The Larger Lesson About Preventive Care
“Although MDPP’s association with weight loss is promising, the reach of the MDPP has been limited.”
That is from the discussion of the MDPP and seems to both oversell the benefit and undersell the limitation. It is better characterized as one of the researchers involved in diabetes prevention efforts describes to MedPage as “pathetic.” It should serve notice to MAHA’s warriors that good intentions and medical freedom to empower the patient/consumer are insufficient. This program faced significant hurdles in implementation, including
- Limited, labor and time-intensive, reimbursement
- An exceedingly low participation rate, consistent with the uptake of other Medicare-covered preventative services, e.g., alcohol misuse or weight counseling, has a participation rate of 1%. The annual Medicare “wellness visit” has a claim rate of approximately 3.7%.
- Social Determinants of Health, including the cost of nutritious food, work obligations limiting available time to participate, transportation costs, and distance, restrict access.
The most crucial hurdle remains insufficient personal motivation.
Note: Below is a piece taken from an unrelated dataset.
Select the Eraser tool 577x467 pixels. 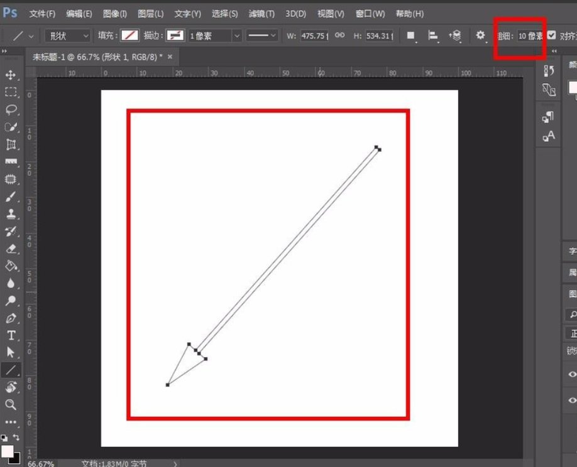tap(11, 249)
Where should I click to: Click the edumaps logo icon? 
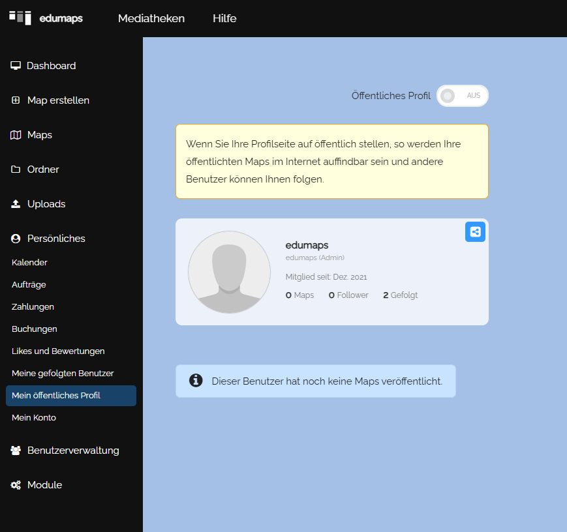click(20, 18)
MAHA’s warriors, as is the case for many researchers, are trapped in an echo chamber where everyone is as concerned and engaged on an issue as they are. If nothing else, this program demonstrates the fallacy of that belief. As researchers have found countless times, when their programs are scaled up from carefully curated studies to population health, real-world results can be a bitch.
[1] Matched beneficiaries who did not participate in the program served as the statistical control group.
[2] Initially, suppliers had to provide 15 separate codes to document the beneficiary’s “journey” and care provided. It was simplified to six. These billing difficulties also explain why the two-year program was truncated to one, with all payments shifted into that timeframe.
[3] “defined as those who attended at least eight sessions in the first 6 months and an additional session after Month 6.”
[4] MDPP beneficiaries were compared with 9 million FFS beneficiaries who were potentially eligible due to a prediabetes diagnosis.